=== Section Start ===

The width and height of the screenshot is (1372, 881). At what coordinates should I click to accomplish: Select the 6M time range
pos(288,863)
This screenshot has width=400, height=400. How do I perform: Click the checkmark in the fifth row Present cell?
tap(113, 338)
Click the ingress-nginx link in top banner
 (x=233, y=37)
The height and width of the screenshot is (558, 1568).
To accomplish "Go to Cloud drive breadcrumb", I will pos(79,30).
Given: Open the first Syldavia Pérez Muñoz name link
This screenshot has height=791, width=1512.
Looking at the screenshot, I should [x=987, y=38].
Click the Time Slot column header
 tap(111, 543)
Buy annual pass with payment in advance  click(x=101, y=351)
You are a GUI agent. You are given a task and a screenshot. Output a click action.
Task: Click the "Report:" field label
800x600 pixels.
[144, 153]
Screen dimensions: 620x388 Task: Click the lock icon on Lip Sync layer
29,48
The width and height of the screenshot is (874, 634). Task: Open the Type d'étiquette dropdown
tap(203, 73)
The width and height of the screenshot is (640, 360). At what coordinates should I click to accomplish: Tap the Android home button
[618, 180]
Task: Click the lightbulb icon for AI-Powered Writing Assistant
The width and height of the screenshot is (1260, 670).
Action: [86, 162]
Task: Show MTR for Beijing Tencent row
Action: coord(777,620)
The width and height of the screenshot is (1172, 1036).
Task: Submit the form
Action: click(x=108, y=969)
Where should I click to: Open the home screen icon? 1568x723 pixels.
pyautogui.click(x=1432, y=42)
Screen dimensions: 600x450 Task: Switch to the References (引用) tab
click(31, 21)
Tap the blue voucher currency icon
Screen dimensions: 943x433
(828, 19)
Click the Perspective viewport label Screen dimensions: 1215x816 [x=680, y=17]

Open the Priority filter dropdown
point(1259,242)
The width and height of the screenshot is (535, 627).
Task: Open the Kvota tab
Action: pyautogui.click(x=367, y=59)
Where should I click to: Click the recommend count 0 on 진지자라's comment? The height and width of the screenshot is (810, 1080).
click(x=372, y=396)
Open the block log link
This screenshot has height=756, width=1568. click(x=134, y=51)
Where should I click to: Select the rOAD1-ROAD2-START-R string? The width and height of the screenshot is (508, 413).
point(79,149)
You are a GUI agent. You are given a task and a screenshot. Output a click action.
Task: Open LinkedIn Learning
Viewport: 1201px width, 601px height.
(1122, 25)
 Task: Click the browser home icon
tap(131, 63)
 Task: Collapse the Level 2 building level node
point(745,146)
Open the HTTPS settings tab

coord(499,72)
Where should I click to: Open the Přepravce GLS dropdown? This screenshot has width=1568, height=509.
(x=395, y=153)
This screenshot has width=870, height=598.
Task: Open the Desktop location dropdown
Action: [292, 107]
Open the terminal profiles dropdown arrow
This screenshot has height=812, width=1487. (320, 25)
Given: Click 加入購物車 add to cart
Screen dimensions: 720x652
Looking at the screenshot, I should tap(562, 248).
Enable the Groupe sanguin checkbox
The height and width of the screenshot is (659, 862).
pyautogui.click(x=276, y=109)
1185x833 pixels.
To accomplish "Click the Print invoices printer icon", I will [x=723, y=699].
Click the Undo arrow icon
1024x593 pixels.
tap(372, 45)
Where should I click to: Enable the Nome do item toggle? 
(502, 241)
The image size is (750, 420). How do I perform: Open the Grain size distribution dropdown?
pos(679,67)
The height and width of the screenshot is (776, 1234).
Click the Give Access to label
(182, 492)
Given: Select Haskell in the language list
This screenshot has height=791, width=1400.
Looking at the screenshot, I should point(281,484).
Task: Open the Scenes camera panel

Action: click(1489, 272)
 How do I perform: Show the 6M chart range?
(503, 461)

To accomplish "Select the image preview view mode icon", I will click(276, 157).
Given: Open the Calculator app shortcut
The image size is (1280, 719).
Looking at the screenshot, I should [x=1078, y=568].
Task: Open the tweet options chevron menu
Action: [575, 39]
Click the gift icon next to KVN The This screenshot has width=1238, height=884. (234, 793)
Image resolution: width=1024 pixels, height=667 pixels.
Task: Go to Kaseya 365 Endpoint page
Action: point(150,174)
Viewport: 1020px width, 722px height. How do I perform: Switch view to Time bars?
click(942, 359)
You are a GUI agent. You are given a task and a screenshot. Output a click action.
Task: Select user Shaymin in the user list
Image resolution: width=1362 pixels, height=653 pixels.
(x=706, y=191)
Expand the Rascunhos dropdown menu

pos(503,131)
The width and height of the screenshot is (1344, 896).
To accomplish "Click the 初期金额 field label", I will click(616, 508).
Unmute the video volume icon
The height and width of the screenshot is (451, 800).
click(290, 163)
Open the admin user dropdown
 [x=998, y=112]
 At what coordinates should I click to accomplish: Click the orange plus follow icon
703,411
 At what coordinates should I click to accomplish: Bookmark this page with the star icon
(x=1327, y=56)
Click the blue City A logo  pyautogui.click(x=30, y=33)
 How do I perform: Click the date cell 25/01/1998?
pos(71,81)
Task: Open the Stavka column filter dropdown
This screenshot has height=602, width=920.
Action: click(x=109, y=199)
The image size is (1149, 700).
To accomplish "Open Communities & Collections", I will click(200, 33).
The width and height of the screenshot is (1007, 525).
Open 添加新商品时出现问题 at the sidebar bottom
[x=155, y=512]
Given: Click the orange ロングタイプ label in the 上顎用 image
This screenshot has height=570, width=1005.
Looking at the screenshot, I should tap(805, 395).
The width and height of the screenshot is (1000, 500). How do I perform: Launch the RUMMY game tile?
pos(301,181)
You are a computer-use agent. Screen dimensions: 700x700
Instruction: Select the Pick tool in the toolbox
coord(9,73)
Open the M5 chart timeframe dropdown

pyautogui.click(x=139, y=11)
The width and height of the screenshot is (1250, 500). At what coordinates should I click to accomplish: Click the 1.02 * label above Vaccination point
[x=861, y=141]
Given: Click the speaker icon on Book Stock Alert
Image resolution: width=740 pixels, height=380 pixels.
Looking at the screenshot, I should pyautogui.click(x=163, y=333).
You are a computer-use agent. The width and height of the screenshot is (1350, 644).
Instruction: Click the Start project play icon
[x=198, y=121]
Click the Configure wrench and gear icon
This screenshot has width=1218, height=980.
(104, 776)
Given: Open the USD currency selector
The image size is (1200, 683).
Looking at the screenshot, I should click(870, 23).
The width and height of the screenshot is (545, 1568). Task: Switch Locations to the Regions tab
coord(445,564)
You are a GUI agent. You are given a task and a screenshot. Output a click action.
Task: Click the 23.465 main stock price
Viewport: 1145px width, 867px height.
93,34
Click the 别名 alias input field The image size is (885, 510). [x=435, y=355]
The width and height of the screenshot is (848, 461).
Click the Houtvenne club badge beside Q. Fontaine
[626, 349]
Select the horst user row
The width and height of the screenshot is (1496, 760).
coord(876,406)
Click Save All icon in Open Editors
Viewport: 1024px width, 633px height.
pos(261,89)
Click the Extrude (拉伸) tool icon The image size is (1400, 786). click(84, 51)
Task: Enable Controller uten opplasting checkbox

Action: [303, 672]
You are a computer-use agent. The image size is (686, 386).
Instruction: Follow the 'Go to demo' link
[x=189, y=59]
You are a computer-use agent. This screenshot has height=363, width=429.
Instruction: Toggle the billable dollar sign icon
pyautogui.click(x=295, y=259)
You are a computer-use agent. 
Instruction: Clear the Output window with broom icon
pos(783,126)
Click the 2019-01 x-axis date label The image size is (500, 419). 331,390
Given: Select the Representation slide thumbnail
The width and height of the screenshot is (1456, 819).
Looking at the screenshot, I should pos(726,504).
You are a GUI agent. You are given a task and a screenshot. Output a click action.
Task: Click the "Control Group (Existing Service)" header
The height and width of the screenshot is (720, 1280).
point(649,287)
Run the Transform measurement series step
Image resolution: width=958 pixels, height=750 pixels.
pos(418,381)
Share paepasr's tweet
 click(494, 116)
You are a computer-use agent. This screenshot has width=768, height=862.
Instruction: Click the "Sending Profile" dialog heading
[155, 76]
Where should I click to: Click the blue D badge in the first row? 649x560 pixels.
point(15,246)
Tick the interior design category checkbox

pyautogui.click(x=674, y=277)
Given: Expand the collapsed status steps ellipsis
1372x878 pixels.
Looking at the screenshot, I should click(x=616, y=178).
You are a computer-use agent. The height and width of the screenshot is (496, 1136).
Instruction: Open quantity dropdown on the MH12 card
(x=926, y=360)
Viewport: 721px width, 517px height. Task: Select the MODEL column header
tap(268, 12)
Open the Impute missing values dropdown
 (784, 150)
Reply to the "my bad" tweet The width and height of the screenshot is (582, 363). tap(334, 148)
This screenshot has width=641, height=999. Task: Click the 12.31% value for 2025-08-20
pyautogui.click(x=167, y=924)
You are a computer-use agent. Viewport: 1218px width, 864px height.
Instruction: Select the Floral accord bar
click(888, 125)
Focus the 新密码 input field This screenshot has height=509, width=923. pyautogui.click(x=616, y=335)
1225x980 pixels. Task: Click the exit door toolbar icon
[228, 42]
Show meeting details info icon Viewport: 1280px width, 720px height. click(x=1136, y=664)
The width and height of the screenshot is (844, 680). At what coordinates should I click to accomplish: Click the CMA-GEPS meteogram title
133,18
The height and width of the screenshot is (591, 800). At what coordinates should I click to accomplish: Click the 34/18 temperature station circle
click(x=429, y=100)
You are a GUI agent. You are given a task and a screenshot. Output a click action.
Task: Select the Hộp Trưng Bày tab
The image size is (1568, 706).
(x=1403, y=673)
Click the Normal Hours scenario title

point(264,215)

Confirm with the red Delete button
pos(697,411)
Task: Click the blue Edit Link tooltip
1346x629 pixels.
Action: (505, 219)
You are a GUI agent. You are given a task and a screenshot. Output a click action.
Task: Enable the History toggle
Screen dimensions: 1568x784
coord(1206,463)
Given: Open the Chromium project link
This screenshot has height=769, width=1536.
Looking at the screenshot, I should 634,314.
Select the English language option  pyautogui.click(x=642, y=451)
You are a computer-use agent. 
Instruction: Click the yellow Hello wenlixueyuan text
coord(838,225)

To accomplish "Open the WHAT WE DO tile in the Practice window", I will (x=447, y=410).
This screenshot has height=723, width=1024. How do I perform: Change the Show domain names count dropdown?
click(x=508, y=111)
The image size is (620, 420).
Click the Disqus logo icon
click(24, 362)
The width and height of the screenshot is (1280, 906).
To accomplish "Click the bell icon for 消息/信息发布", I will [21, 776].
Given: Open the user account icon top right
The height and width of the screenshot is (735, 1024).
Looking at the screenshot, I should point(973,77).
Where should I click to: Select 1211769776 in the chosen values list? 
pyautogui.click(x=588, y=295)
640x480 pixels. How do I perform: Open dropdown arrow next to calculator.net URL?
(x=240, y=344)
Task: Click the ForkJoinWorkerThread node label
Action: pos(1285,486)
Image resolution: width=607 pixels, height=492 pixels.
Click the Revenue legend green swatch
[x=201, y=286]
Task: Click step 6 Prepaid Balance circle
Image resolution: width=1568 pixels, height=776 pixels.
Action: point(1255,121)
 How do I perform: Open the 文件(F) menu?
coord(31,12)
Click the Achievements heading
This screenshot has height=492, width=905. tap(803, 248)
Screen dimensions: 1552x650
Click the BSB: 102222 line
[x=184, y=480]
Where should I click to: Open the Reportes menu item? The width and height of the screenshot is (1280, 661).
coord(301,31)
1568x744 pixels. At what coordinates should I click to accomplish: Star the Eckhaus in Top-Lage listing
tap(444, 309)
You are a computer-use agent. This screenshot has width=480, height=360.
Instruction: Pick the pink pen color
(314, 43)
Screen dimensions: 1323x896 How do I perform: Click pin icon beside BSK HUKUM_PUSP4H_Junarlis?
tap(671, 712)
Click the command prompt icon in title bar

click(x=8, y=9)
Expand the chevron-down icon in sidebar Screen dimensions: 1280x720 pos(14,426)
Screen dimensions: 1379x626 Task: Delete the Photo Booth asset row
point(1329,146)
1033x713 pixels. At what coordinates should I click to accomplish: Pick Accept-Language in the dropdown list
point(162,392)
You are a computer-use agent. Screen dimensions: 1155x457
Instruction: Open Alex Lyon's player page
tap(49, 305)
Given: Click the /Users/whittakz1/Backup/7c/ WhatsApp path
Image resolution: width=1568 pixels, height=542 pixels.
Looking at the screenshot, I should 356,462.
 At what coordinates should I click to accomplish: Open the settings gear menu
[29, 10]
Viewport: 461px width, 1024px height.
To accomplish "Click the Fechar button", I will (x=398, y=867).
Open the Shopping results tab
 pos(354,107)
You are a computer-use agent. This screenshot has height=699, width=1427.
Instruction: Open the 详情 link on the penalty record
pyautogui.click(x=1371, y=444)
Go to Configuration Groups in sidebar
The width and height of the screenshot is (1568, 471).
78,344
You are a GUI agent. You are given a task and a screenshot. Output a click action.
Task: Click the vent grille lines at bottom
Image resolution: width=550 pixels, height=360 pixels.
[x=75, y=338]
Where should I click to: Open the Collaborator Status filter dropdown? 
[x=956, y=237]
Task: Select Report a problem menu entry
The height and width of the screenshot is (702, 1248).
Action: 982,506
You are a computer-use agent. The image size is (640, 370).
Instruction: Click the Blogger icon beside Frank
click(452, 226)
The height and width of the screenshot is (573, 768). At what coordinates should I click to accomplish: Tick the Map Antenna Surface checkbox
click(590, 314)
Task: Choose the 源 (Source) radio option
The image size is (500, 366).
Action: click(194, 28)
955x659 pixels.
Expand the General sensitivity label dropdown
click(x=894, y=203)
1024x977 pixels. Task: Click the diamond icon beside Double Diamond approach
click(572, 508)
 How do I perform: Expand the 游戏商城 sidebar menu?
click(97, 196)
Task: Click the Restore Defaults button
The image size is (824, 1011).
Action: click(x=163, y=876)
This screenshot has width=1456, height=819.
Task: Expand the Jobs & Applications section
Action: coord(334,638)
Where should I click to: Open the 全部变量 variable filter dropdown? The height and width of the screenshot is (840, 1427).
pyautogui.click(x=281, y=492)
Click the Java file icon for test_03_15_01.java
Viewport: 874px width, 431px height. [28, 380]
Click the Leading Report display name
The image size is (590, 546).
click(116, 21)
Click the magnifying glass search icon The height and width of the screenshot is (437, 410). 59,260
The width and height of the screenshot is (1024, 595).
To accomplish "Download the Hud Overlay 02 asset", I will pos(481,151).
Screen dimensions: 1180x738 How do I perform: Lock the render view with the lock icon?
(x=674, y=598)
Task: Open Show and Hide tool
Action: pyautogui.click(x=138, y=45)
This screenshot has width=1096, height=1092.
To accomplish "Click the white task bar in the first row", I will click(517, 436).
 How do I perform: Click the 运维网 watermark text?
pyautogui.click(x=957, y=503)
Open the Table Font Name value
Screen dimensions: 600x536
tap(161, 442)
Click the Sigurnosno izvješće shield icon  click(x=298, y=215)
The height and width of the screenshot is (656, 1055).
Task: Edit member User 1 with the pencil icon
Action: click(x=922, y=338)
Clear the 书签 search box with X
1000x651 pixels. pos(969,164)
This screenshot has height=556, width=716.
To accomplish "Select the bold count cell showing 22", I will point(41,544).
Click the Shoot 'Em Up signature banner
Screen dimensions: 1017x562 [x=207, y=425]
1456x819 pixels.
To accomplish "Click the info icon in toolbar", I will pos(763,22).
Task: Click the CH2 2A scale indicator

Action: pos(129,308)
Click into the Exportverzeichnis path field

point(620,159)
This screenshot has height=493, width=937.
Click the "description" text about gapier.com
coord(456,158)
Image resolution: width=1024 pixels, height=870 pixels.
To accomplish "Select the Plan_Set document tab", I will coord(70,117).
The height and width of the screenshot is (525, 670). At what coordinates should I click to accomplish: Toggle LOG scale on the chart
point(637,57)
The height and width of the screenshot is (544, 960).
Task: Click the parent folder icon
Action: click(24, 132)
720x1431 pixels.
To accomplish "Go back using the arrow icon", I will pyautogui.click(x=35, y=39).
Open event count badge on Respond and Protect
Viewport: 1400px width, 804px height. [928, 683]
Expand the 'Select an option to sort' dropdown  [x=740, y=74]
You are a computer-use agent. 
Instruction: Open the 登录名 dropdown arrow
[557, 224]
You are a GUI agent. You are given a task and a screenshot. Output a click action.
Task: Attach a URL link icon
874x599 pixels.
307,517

=== Section End ===

→ **WORK TASK**: Nothing but a number should be returned: how many lines of the listing include "input".

→ **SOLUTION BELOW**: 2